### Stated goal 1
Output the records from the line containing "You are a computer-use" through the last line of the records, inclusive, as a JSON list of strings with one string per line. Skip blank lines and leave out the pictures.

Be very careful with the files needed for booting. Other system files, too,
should be handled with care. Removing /dev/console or
accidentally entering:
# chmod 666 / usr/file
instead of:
# chmod 666 /usr/file
can be disastrous. The former will instantly render the root file system
unusable and unbootable, since it takes execute (directory search) permission
away from the entire file system -- except for references relative to the
current directory that do not go through the root directory.
Make sure knowledgeable people know how to reset the system, know how to turn
the system off, and understand the tradeoffs of connecting other equipment to
the same electrical circuit (causing electrical noise or an overload).
Ignorance is not bliss but an accident waiting to happen.
MINIMIZING THE IMPACT
The best and simplest way to minimize the impact of a crash is to perform
frequent file system backups. Backups should usually be done every day or two
and certainly weekly (unless data is static). Users should be encouraged to
record their valuable data on either a tape (or floppy), another system, a
different disk or, if necessary, on the same disk. Backup tapes (or floppies
or disks) should be read periodically to make sure they are readable. Some
people have learned this lesson the hard way. Alternate between at least two
tapes (or sets of floppies) in case the system crashes in the middle of a
backup, destroying both the disk and tape. Store some backups off-site to
guard against fire, earthquake and sabotage.
Make provisions for easy recovery in the event the system will not boot. One
method is to have some way of booting off a different disk. Another common
method is to provide a way to backup the disks with standalone utilities that
can be booted from instead of the default UNIX kernel. You could also provide
a way to overwrite the disk with a bootable UNIX system and essential
standalone utilities that should be bootable from tape (or floppy). There
are 10 files needed for UNIX to boot, including:
/unix (name may vary)
/dev/console
/dev/md0a (name may vary)
/dev/swap
/etc/init
/etc/inittab (System III & System V)
/etc/rc (System III)
/bin/sh
/bin/csh (Some configurations)
/bin/su (System V)
Also, all directories leading to these files must be readable and executable
by all. Some versions and implementations will need different files. One way
to find these files is to reboot the system (after properly shutting down) and
issuing the command:
# ls -lut / /bin /dev /etc
as soon as you get a single user prompt. This will list the files in the
specified directories with the time they were last accessed (read, written or
executed as a program) -- sorted by access time. Those files with an access
time after the time the system was shut down are probably those needed for
booting. For systems with several disks, these critical files should be
duplicated on a second disk, and the capability of booting from that disk
should be provided. In most implementations, one can boot off any disk or
tape.

### Stated goal 2
Condense the paragraph of the passage on UNIX crash safety that begins "The best and simplest way" into a bulleted list that keeps its main facts.

[Screenshot and document pointing records]
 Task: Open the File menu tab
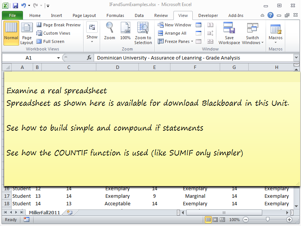[12, 15]
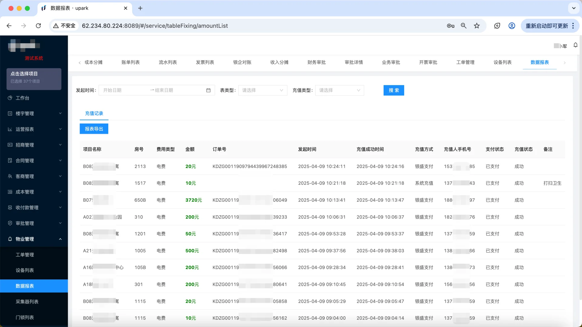The width and height of the screenshot is (582, 327).
Task: Click the notification bell in the top bar
Action: click(x=575, y=45)
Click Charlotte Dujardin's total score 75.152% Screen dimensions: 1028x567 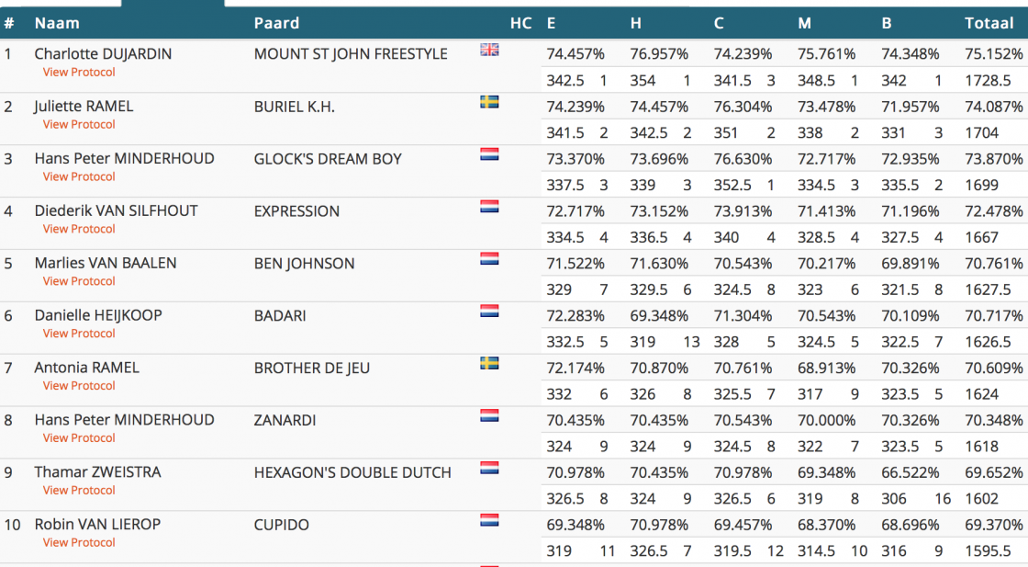click(993, 54)
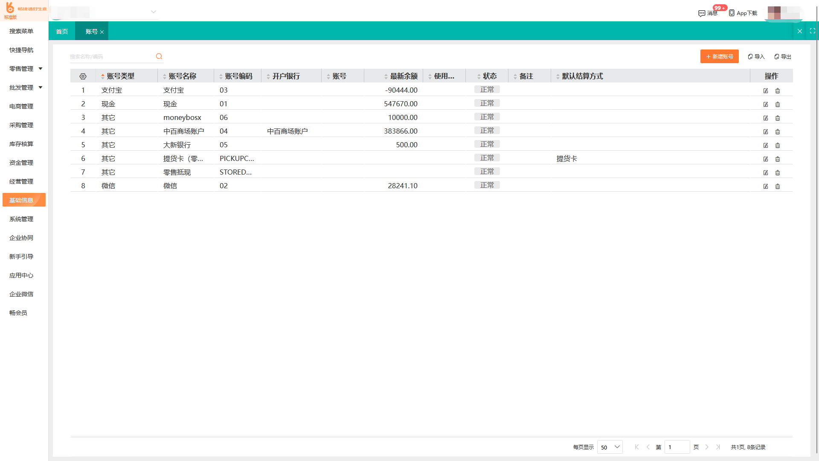This screenshot has height=461, width=819.
Task: Click the edit icon for row 1 支付宝
Action: point(766,90)
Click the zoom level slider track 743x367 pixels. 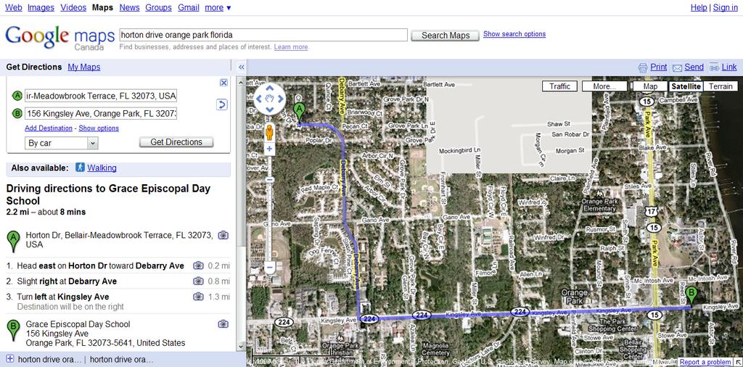(270, 210)
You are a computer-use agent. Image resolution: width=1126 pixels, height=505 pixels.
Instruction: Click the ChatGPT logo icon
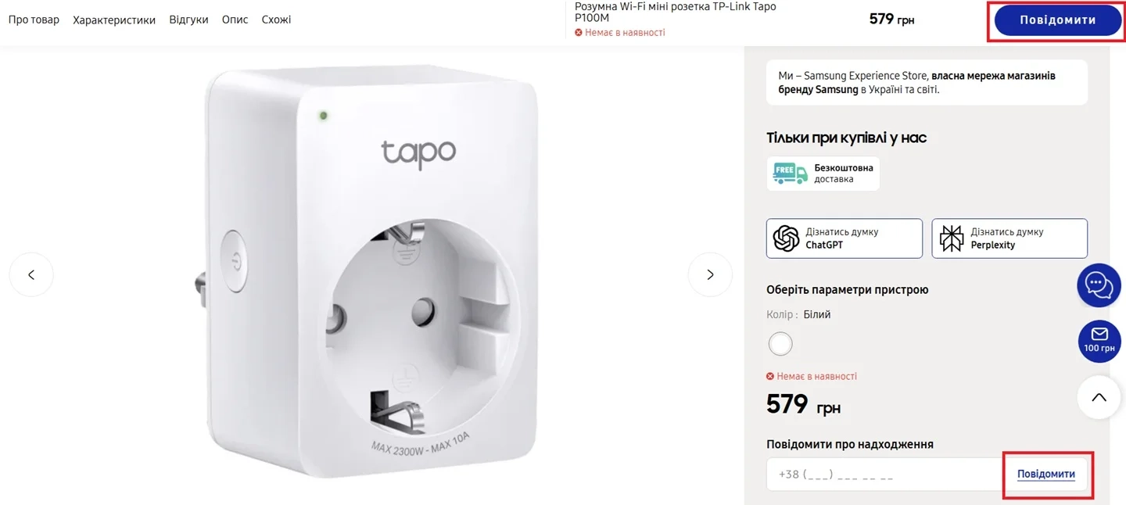[786, 238]
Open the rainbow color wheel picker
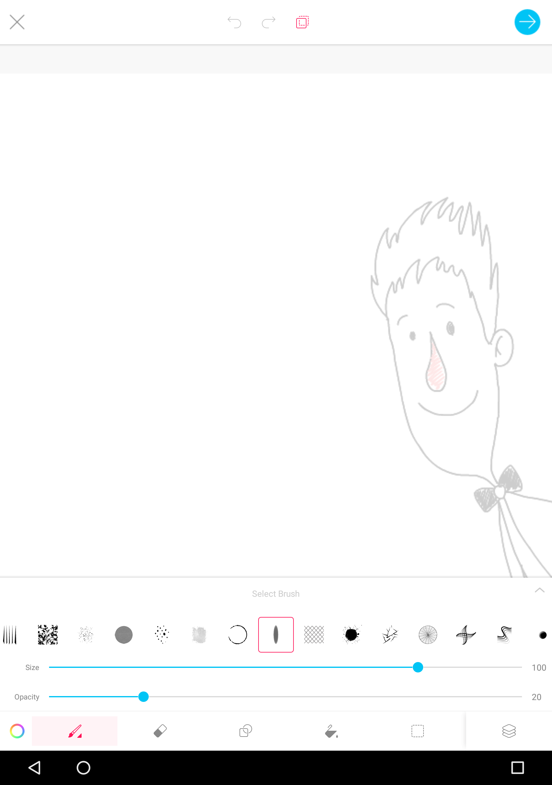 pos(17,731)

### Full solution 1
[
  "You are a computer-use agent. Image resolution: width=1126 pixels, height=505 pixels.",
  "Instruction: Click the ChatGPT logo icon",
  "[786, 238]",
  "Open the rainbow color wheel picker",
  " pos(17,731)"
]

### Full solution 2
- Frequent file system backups are the best and simplest way to minimize the impact of a crash.
- Back up every day or two, and at least weekly unless the data is static.
- Encourage users to record valuable data on tape or floppy, on another system, on a different disk, or, if necessary, on the same disk.
- Read backup media periodically to make sure they are readable.
- Alternate between at least two tapes or sets of floppies, in case a crash during a backup destroys both the disk and the tape.
- Store some backups off-site to guard against fire, earthquake, and sabotage.